Run periodic audits. I recommend checking packaging every quarter for fast-growing brands and at least twice a year for stable lines. Drift happens gradually. A new marketing manager introduces a “small update.” A second supplier prints a slightly warmer white. A third SKU borrows a different typeface. Before long, the system is gone. A 30-minute audit in March can save a 5,000-unit reprint in May.

If I had to reduce all of this to one practical habit, it would be this: keep a one-page brand rules sheet near every packaging file. Not a 40-page brand deck nobody opens. One page. Colors, fonts, logo spacing, finish notes, image style, and approved examples. That sheet prevents most of the expensive mistakes I see, and it gives every factory from Ningbo to New Jersey the same point of reference.

And if you want a more complete benchmark, study packaging programs that have already held together across multiple channels. Strong case studies often reveal the same pattern: one clear idea, repeated with discipline. That is the quiet strength behind the best tips for cohesive packaging visual branding, and it is usually what separates a brand that feels assembled from a brand that feels designed.

Honestly, the brands that win at cohesive packaging visual branding are not always the loudest. They are the most consistent. They know what to repeat, what to vary, and what to leave alone.

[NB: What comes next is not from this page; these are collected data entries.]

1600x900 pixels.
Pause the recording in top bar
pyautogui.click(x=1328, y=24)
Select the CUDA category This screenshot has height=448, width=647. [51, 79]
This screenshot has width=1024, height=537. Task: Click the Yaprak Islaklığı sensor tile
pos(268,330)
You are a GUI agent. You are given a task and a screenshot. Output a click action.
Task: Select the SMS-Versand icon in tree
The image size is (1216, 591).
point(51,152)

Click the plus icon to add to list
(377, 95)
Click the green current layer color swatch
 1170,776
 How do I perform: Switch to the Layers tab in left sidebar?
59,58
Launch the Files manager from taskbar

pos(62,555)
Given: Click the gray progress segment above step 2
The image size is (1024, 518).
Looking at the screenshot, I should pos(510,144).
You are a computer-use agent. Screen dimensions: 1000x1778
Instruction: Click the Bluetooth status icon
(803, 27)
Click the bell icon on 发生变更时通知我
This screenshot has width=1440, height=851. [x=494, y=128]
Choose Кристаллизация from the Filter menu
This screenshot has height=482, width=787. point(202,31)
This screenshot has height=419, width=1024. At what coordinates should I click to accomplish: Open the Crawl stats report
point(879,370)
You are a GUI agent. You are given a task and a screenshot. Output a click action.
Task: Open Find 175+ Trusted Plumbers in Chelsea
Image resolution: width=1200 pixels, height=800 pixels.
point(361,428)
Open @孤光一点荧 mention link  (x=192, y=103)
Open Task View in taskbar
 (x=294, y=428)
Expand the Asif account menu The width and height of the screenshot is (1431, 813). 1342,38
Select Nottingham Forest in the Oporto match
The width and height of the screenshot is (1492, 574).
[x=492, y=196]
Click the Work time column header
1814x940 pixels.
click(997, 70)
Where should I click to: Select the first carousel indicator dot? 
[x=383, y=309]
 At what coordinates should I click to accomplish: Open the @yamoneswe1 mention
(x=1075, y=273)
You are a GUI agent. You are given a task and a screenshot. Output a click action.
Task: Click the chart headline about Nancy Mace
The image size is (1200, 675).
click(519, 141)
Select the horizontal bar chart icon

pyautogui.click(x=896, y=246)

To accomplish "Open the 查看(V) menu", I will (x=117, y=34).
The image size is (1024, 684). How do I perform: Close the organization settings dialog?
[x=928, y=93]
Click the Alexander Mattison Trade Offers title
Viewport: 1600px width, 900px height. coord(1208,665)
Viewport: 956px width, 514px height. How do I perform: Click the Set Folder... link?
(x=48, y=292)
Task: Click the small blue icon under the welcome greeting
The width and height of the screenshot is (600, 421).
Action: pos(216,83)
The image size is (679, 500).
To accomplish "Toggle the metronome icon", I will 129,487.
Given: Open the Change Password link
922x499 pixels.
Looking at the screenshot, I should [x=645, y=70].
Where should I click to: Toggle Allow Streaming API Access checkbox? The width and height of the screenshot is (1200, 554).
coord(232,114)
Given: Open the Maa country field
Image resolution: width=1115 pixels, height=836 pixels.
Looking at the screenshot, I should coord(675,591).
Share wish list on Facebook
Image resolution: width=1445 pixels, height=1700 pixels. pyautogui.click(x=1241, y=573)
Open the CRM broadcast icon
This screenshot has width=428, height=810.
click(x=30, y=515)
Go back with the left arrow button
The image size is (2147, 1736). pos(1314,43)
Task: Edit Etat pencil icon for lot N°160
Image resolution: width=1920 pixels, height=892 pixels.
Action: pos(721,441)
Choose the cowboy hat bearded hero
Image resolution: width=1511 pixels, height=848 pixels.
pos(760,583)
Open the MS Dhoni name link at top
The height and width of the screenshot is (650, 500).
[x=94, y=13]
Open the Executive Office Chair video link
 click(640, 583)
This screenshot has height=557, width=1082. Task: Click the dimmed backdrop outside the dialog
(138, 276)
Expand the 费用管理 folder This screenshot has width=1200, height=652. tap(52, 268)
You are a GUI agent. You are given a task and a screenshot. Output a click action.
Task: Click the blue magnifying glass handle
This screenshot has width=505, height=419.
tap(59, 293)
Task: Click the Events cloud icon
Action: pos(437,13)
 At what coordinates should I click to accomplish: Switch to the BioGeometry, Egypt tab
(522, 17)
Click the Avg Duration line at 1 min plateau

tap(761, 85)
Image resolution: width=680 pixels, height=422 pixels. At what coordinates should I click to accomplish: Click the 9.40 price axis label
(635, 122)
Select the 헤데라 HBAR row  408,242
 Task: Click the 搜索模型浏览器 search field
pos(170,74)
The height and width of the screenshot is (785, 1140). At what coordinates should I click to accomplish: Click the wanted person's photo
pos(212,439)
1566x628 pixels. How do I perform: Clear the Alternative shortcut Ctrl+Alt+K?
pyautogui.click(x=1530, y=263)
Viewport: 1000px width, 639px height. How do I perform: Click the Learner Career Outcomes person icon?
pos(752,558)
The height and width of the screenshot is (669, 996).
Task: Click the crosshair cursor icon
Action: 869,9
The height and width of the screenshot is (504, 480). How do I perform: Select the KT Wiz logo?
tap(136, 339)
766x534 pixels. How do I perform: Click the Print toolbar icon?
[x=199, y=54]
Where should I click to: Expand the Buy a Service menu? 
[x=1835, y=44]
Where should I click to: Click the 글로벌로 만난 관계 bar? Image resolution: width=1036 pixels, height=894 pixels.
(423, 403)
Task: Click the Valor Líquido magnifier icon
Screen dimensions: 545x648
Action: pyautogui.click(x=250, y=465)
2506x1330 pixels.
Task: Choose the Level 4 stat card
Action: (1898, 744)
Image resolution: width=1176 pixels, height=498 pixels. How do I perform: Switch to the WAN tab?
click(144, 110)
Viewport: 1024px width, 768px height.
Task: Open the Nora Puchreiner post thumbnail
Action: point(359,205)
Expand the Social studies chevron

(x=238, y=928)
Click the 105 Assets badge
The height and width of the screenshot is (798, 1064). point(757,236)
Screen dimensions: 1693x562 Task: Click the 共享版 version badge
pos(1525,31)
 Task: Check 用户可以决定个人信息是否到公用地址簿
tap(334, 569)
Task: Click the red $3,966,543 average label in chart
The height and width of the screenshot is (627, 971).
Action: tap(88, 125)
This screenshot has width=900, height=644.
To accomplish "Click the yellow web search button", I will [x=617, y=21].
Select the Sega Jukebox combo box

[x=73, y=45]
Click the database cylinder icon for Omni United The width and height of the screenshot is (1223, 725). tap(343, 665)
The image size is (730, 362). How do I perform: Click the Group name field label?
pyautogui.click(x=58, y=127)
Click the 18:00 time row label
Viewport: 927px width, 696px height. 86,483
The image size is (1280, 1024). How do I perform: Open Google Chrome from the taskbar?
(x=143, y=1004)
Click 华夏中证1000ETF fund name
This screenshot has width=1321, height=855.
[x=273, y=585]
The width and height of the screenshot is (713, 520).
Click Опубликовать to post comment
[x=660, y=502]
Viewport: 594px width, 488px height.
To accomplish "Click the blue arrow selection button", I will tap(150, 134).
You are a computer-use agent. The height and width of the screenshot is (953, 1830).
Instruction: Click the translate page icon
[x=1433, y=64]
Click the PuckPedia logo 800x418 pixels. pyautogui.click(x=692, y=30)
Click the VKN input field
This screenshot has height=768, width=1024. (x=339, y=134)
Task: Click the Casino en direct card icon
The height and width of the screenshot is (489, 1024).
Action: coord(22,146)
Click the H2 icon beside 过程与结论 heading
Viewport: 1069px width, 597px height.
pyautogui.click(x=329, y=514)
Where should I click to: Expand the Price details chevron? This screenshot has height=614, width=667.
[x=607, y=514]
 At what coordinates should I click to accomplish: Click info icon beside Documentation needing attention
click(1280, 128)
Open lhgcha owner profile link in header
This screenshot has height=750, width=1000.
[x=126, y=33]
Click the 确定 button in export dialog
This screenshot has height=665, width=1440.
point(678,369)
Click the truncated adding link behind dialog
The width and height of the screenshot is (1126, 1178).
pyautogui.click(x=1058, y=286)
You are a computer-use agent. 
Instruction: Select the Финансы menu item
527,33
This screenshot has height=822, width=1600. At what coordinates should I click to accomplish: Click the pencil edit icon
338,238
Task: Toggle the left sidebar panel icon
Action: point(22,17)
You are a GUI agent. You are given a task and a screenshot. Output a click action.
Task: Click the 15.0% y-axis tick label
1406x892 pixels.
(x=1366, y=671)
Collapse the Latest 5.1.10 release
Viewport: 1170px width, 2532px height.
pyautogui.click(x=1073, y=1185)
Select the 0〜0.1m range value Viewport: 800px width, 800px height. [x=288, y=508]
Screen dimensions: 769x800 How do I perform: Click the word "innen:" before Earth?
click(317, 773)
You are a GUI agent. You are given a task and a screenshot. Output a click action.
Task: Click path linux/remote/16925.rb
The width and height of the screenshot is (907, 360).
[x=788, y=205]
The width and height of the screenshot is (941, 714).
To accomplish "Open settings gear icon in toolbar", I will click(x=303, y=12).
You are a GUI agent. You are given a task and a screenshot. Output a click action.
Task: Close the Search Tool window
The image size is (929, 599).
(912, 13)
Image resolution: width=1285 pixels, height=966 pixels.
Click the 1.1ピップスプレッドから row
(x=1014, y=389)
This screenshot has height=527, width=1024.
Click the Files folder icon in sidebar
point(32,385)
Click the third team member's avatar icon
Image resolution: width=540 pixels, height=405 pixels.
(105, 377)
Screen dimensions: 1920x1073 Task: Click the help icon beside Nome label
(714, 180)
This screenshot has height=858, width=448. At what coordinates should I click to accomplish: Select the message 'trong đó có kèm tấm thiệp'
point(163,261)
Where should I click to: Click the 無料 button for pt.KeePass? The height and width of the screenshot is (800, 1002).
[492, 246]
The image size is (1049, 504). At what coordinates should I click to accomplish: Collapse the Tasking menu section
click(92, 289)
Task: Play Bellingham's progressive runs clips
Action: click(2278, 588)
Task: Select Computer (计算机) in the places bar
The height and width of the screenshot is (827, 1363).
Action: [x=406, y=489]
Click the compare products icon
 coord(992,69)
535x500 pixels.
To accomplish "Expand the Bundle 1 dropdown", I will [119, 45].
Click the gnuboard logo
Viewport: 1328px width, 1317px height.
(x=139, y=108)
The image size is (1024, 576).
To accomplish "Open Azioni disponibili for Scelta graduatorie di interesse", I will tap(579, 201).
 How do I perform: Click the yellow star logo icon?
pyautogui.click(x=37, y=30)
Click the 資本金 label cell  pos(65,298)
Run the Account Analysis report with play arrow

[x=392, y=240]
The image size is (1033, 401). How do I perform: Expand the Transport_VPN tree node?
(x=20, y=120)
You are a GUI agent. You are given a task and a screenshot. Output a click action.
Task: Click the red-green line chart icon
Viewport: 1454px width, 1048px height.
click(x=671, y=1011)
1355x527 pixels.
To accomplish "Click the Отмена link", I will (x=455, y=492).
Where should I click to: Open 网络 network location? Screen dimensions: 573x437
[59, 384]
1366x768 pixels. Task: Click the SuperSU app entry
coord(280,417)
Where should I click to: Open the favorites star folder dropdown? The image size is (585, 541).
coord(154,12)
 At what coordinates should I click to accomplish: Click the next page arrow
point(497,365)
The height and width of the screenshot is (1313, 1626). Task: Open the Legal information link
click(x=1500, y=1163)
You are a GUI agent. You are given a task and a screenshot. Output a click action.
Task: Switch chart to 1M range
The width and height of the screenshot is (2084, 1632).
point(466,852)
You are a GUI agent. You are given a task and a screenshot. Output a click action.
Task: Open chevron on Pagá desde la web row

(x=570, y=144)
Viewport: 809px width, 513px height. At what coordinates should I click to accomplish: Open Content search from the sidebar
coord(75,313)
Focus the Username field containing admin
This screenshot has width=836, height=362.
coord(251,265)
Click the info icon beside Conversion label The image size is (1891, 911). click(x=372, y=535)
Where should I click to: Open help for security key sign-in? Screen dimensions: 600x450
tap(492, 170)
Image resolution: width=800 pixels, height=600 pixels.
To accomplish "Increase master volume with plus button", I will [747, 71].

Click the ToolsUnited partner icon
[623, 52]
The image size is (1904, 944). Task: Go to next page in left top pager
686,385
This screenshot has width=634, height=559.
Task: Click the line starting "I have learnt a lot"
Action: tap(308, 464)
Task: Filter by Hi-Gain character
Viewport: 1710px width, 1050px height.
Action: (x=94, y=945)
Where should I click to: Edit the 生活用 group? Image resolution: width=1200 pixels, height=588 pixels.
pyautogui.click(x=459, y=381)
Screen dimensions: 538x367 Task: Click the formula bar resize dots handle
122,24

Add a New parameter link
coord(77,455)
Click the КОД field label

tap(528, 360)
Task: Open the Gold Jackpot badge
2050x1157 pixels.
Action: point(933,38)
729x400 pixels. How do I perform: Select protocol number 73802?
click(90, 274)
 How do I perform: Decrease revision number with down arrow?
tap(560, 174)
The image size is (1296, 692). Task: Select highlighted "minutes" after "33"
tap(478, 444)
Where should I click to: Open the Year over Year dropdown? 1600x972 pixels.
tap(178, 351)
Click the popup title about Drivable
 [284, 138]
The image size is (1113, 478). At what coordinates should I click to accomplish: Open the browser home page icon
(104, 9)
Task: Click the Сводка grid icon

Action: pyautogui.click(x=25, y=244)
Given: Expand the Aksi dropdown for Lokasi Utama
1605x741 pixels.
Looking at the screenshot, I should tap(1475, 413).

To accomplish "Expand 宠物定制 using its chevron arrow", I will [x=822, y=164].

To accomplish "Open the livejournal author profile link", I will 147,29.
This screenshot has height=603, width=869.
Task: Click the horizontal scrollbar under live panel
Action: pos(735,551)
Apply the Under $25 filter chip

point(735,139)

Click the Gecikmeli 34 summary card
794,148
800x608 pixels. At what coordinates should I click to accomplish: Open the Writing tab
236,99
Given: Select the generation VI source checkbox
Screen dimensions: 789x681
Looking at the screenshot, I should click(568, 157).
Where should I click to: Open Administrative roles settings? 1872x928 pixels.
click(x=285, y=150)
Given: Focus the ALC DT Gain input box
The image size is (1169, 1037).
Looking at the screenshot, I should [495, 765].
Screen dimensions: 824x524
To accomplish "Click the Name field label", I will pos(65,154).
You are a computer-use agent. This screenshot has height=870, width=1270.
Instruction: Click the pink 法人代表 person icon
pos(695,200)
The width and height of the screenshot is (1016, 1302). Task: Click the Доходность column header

To put that into action, gather your current packaging, identify the three most inconsistent elements, write one-page rules, and apply them to the next production run. Start with the parts customers see first, because that is where cohesion does the most work and where a small adjustment can make the whole system feel a lot more deliberate, kinda like the brand finally got its act together.

FAQ

What are the best tips for cohesive packaging visual branding for small brands?

Start with a limited palette, one or two fonts, and a single repeatable layout system. Use one signature brand cue across all packaging formats so customers recognize you quickly. Document the rules early so future reprints stay consistent, and if you are ordering just 1,000 to 2,000 units, keep the structure simple to avoid paying more than necessary for setup and tooling.

How do I keep packaging branding cohesive across different product sizes?

Create a master grid and adapt it to each dieline instead of redesigning from scratch. Keep logo placement, color hierarchy, and typography consistent across sizes. Reserve flexibility for product-specific information, not core brand elements, and test the smallest carton and largest shipper side by side at print scale before approving the file.

How much does cohesive custom packaging branding usually cost?

Costs depend on print method, materials, finishes, structure complexity, and order volume. Simple systems with repeatable components usually cost less to manage than highly customized one-offs. Premium finishes can increase unit price but may support a higher perceived value, with many folding cartons landing between $0.18 and $0.42 per unit on a 5,000-piece run.

How long does it take to create cohesive packaging visual branding?

The timeline typically includes strategy, design, sampling, revisions, and production. Complex structures or specialty finishes extend lead time. Fast approvals and clear brand rules can shorten the process significantly, and a standard printed carton often moves from proof approval to delivery in about 12 to 15 business days if the artwork is locked early.

What is the biggest mistake to avoid when using packaging branding tips?

Do not let each SKU drift into its own mini-brand. Avoid adding colors, fonts, or finishes without checking against the system. Keep consistency centered on a few unmistakable visual rules, and make sure every vendor is working from the same approved Pantone, dieline, and finish spec.